Pourquoi êtes-vous devenu ingénieur, et comment avez-vous été amené à finalement quitter ce métier ?

Olivier Lefebvre : Je suis devenu ingénieur un peu par hasard, sans l’avoir vraiment choisi. C’est l’histoire classique d’un bon élève, avec un goût sincère pour les sciences, qui par le jeu du choix des filières les plus sélectives se retrouve en école d’ingénieurs. Une thèse en robotique m’a permis de repousser l’échéance de devoir mettre mes compétences au service d’un système qui me semblait globalement néfaste. J’ai fini par travailler dans deux entreprises, sans trouver de poste avec un caractère ­d’utilité sociale comme j’en cherchais. J’ai compris petit à petit qu’il ne me faudrait pas seulement quitter un job mais la robotique. Aujourd’hui, je donne des cours dans les écoles d’ingénieurs sur cette ­thématique et depuis septembre 2022 je suis chargé de mission transition écologique et sociale à l’Institut national ­polytechnique de ­Toulouse.

Pourquoi le rôle des ingénieurs serait-il spécifiquement « néfaste » ?
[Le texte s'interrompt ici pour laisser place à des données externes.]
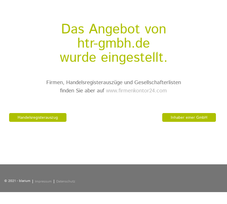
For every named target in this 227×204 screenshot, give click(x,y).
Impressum (43, 181)
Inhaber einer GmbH (189, 117)
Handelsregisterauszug (38, 117)
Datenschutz (65, 181)
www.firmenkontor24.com (136, 91)
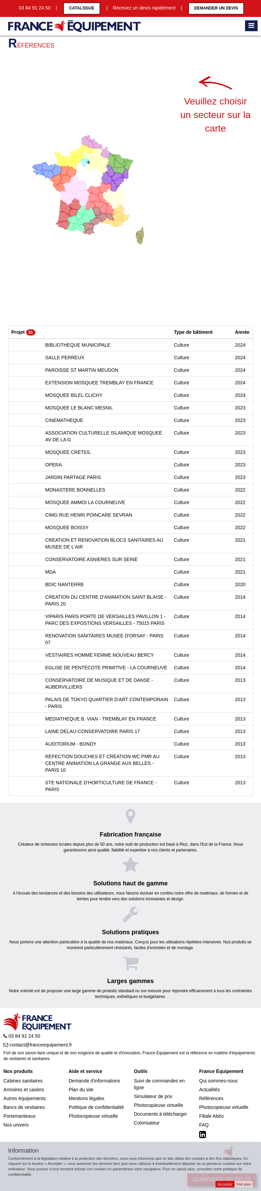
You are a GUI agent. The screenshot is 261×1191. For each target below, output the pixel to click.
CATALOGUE (81, 8)
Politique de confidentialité (96, 1107)
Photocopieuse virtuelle (93, 1116)
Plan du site (81, 1089)
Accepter (225, 1184)
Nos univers (16, 1125)
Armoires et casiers (23, 1089)
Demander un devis (216, 8)
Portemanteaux (19, 1116)
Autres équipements (24, 1098)
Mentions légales (86, 1098)
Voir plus (244, 1184)
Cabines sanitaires (22, 1080)
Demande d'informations (94, 1080)
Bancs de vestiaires (24, 1107)
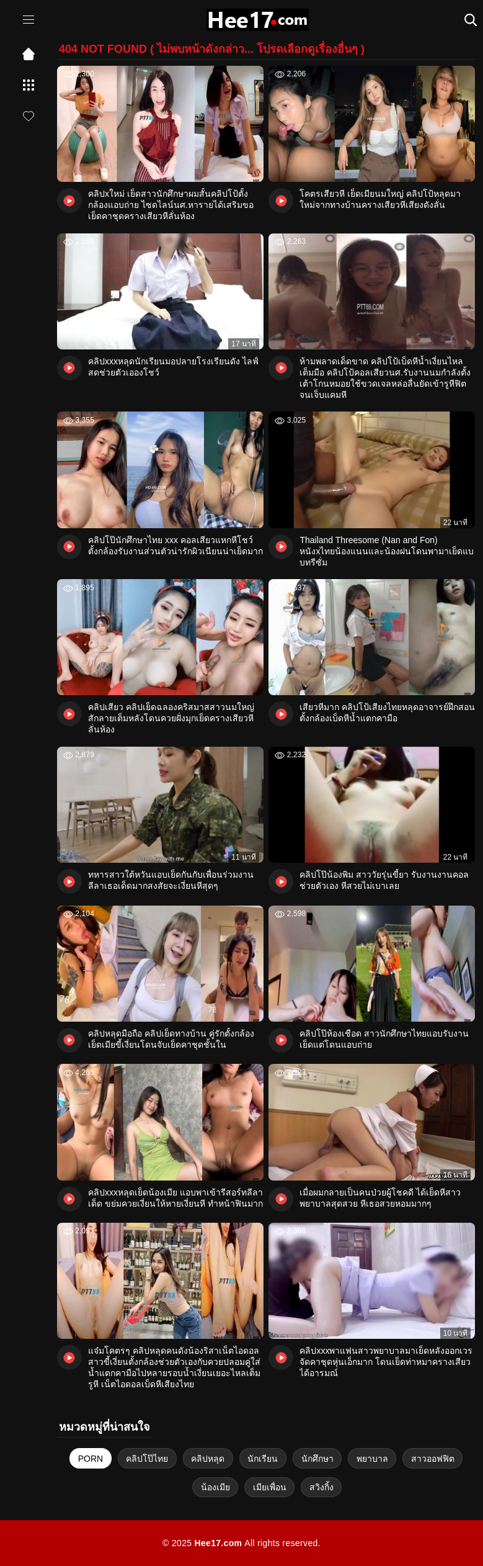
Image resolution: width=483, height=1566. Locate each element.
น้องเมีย (215, 1487)
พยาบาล (372, 1459)
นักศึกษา (317, 1459)
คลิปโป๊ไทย (147, 1459)
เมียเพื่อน (269, 1487)
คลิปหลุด (207, 1459)
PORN (90, 1459)
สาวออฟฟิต (432, 1459)
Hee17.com (218, 1543)
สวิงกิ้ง (321, 1487)
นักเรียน (262, 1459)
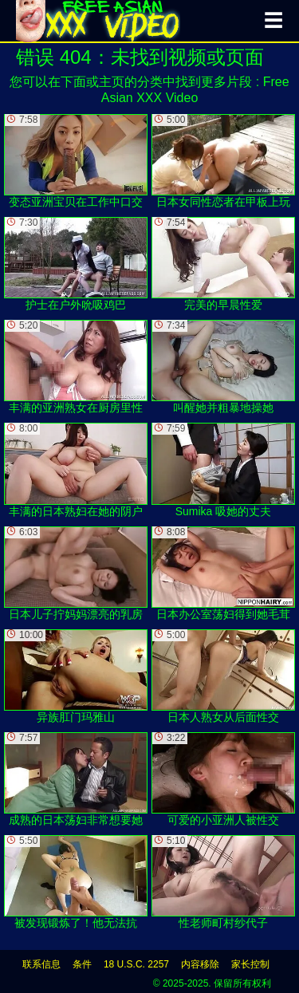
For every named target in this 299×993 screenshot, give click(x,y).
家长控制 (250, 964)
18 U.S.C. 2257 (136, 964)
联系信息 (41, 964)
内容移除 (200, 964)
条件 (82, 964)
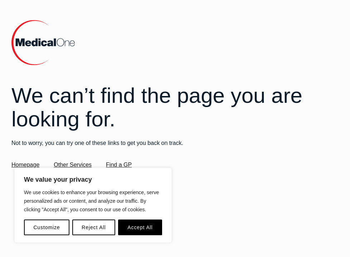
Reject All (94, 227)
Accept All (139, 227)
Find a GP (119, 165)
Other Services (73, 165)
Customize (46, 227)
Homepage (25, 165)
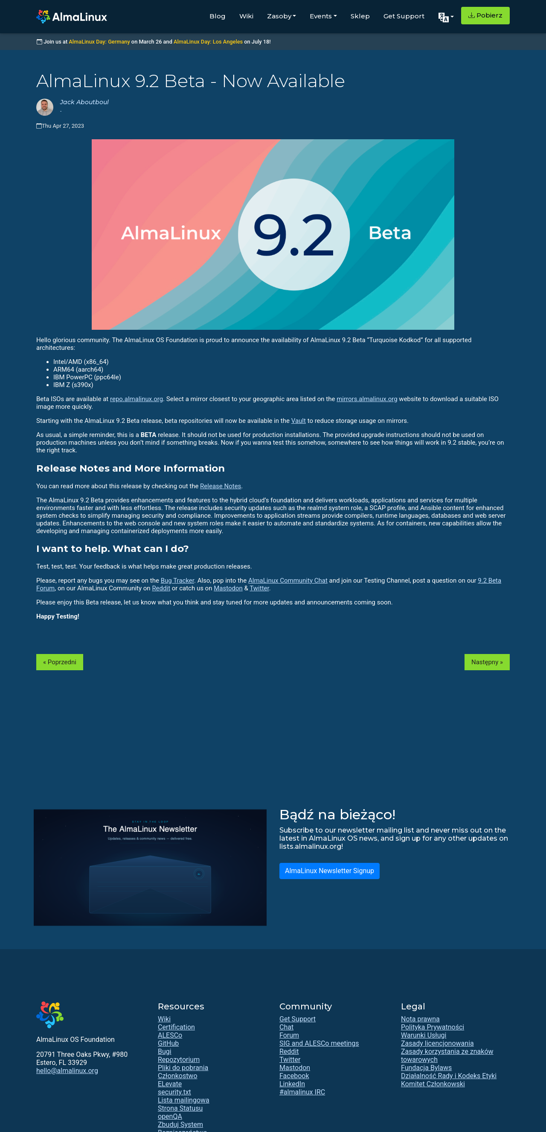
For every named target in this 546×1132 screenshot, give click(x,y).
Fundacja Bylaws (426, 1068)
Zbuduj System (180, 1124)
O. L. : Les ingénieurs ­travaillent principalement à ­développer le système ­technique, l’ensemble des objets techniques qui nous entourent et qui nous permettent de vivre en interaction avec la nature. Or ce système est associé à des modes de vie qui ne sont pas soutenables, c’est désormais ­largement documenté. La difficulté est que nous en sommes dépendants, nos modes de vie se sont structurés autour de ces objets. Aujourd’hui, le rôle de l’ingénierie est d’accroître certaines caractéristiques de ce système technique : sa puissance, son efficacité, sa complexité et l’accélération de ses évolutions, mais sans se poser la question de la soutenabilité de l’ensemble.

Le travail de l’ingénieur n’est donc jamais neutre ?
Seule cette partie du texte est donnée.